PROBLEM SET ->
[A] Please write out the passage of the article on Malaysia's 5G rollout and tech sector that begins at the words "It is anticipated" and stops after "slow economic recovery.".
[B] Continue the article on Malaysia's 5G rollout and tech sector from its last sentence.

PAGE TEXT ->
• • •
Maxis and U Mobile’s decision last week to reject a stake in the state-controlled 5G provider, Digital Nasional Berhad (DNB), has further delayed the rollout of the Ismail Sabri Yaakob administration’s flagship infrastructure project. On August 30 2022, Maxis informed DNB of its withdrawal five minutes before the deadline, while U Mobile withdrew the following day. Maxis cited issues with the “transparency” of the equity deal. The companies have been the most enthusiastic about developing their 5G infrastructure; however, a potential political shift following the elections will likely influence their thinking.
Political uncertainties are seen as a ‘short-term risk’
Despite the political turmoil in Malaysia, Kejora Ventures and Sun SEA Capital venture partner Raymond Ho opined that it would have a minimal effect on investors’ confidence in Malaysian tech startups due to the accelerated digitalisation that has been ongoing since the pandemic.
Venture capitalists (VCs) typically take a long-term perspective instead of a short-term one when investing in tech startups. The long-term concerns should focus on monitoring which market segments are heavily affected by COVID-19 and shifting consumer behaviour.
It is anticipated that the new government will continue to support the country’s technology sector. However, this does not imply that everything will be pleasant and managed correctly because the prolonged political uncertainty may slow economic recovery.
Expect a weaker tech scene for 2023
Malaysia remains a crucial player in the global supply chain, as 7% of international semiconductor trade passes through the country, and it holds 13% of the world’s chip testing and packaging market share. The electrical and electronic industry continues to be the most significant export contributor, with a total of USD 11.4 billion in semiconductor investments announced over the past 12 months and aiming to create 11,000 jobs.
• • •
DATASET ->
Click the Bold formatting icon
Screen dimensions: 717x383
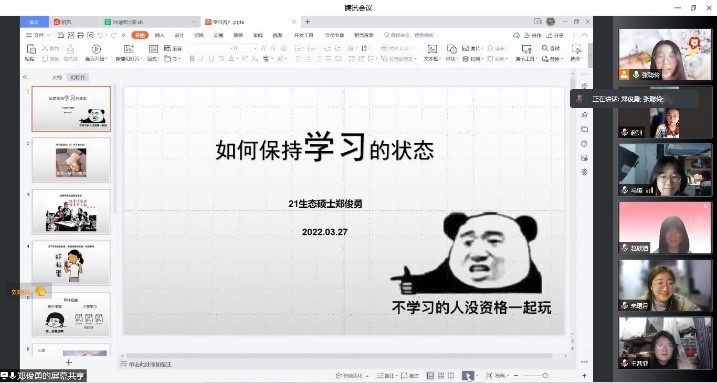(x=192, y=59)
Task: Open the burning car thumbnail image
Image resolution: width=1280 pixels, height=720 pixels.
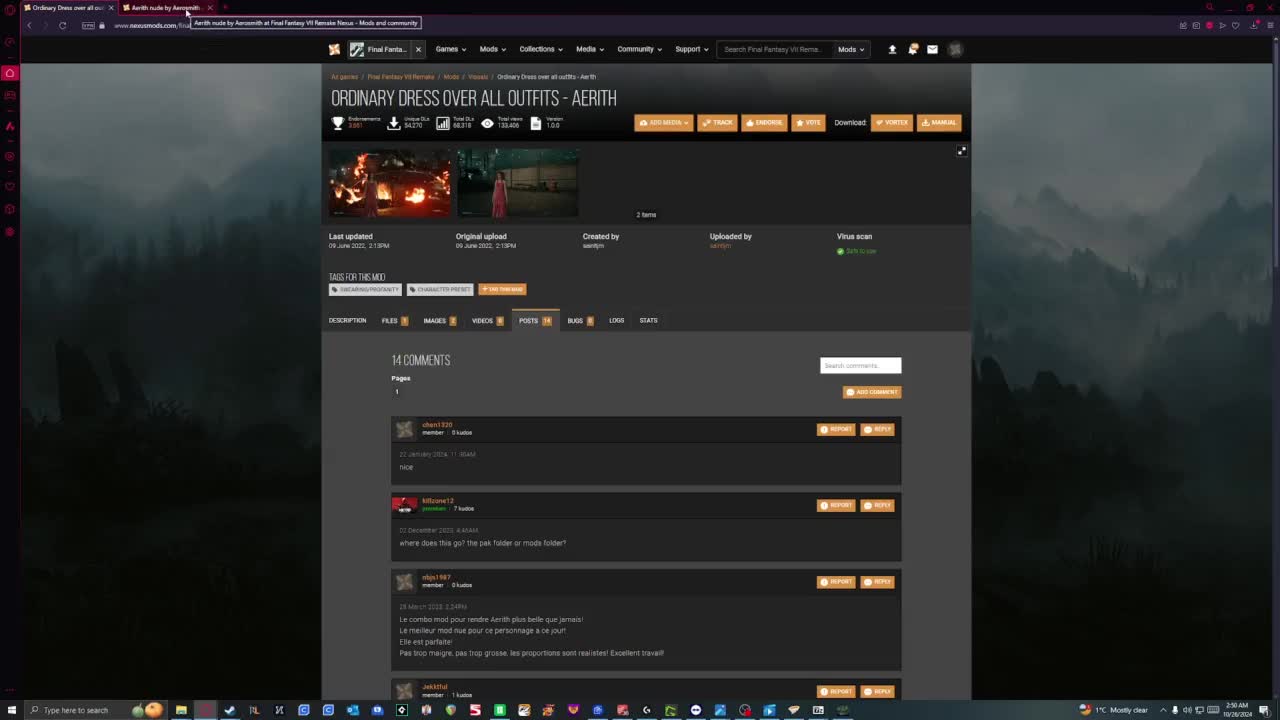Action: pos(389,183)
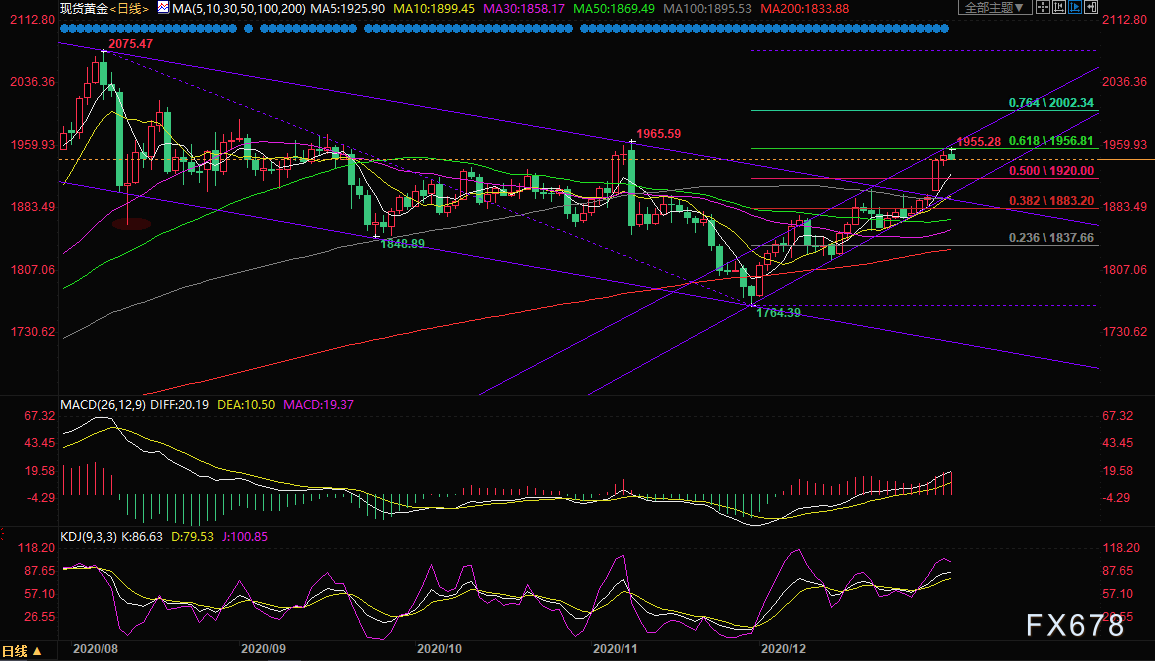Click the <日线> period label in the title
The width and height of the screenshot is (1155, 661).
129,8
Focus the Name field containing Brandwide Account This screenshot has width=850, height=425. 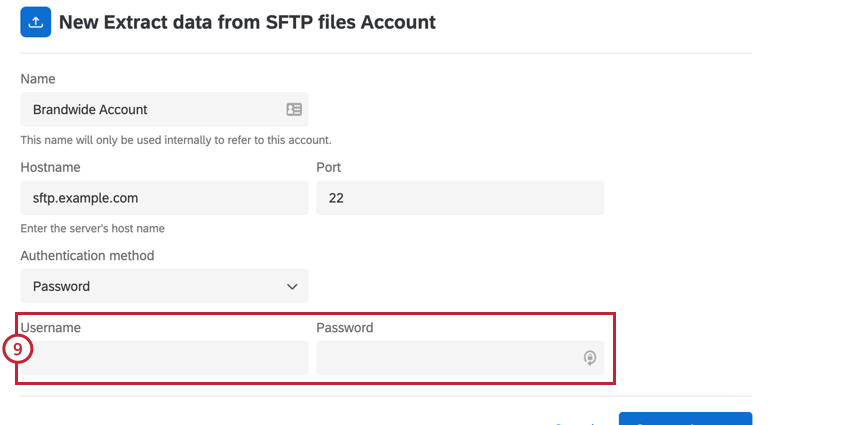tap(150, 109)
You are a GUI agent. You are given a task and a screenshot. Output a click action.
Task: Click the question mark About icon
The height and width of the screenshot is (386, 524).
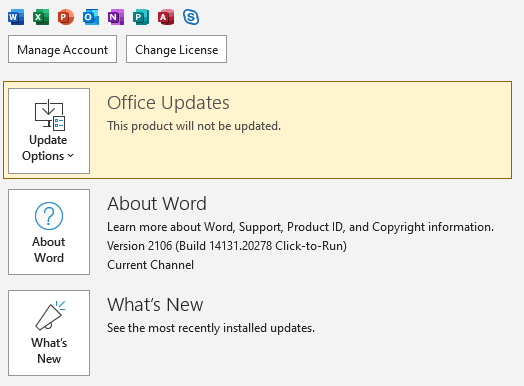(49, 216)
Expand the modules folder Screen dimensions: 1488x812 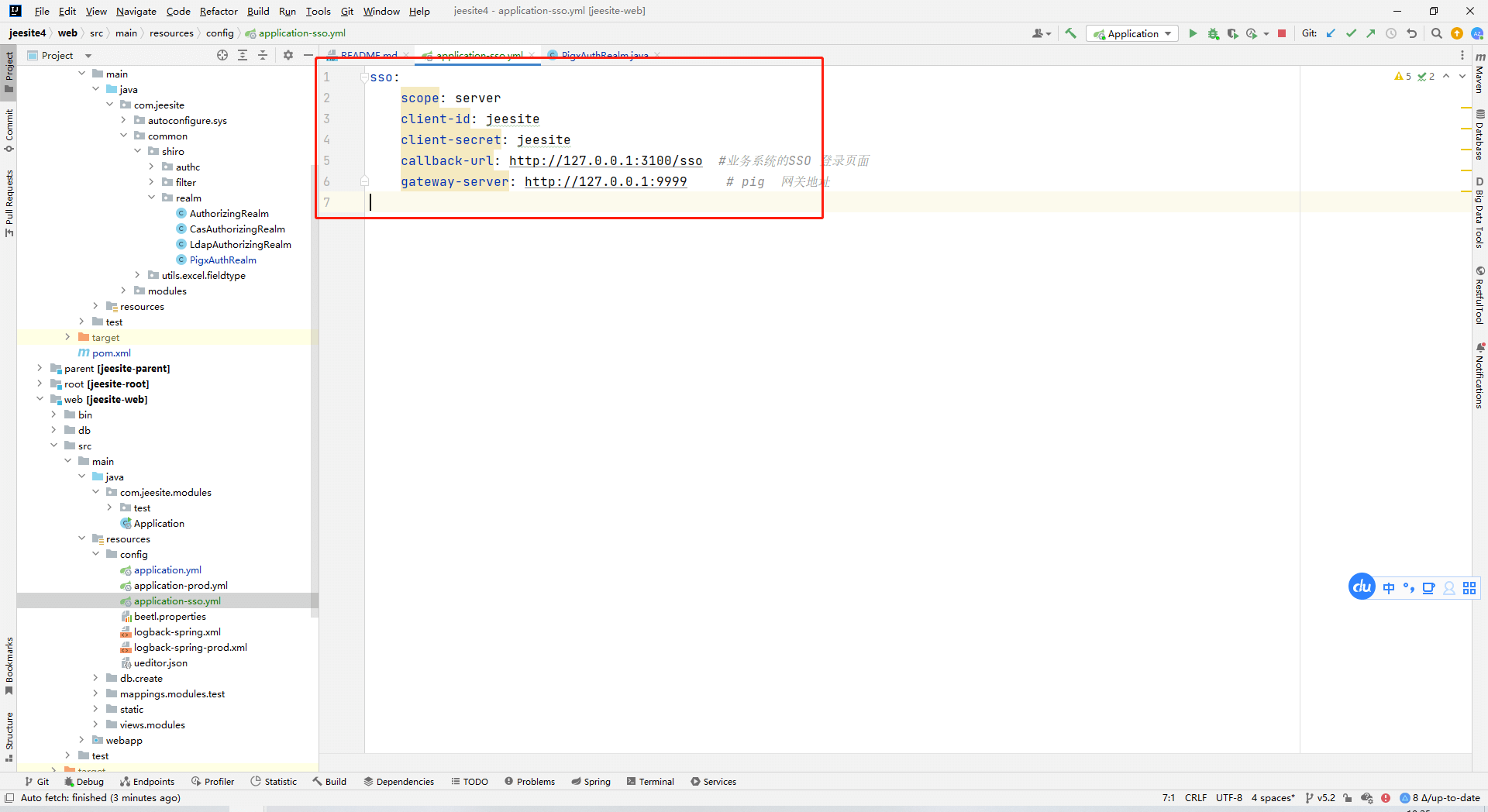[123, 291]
• • •
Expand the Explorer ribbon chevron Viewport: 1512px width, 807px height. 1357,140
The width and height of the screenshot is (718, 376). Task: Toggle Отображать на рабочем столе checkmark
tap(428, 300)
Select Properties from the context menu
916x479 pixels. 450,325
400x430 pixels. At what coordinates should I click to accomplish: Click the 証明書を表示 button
• • •
PER-TASK ANSWERS ->
[A]
It is anticipated that the new government will continue to support the country’s technology sector. However, this does not imply that everything will be pleasant and managed correctly because the prolonged political uncertainty may slow economic recovery.

[B]
Hong Leong Investment Bank Bhd (HLIB) reported that the Malaysia Semiconductor Industry Association (MSIA) anticipated a decline next year, primarily due to the weakness in consumer-centric end markets such as PCs and smartphones. However, the automotive segment remains resilient with a solid book-to-bill ratio.
Global investment is expected to be very robust, with a total value of USD 1.2 trillion planned over the next 10 to 20 years. Despite the recent reduction in capital expenditure plans by major players, MSIA believes this will not significantly impact the industry as equipment lead times remain lengthy. MSIA is working with the government to improve non-monetary incentives, such as automation, talent, supply chain, R&D, and connectivity, to attract foreign direct investment in this industry. The Malaysian tech sector still faces economic headwinds like inflation, global recession risk, Taiwan-US-China tensions, demand corrections in consumer products, supply disruptions, and a shortage of workers and talent.
As political unrest in Malaysia continues, the people of Malaya can only hope for a better government in the future. Despite the stunted startup scene, the government’s efforts to bring the technology sector into their budget are considered an achievement. With funds and support from the government, more tech startups are likely to take the opportunity to explore the market. Meanwhile, the Malaysia tech trends 2023 will most likely remain relevant as people adapt to the age of the digital economy despite the political turmoil.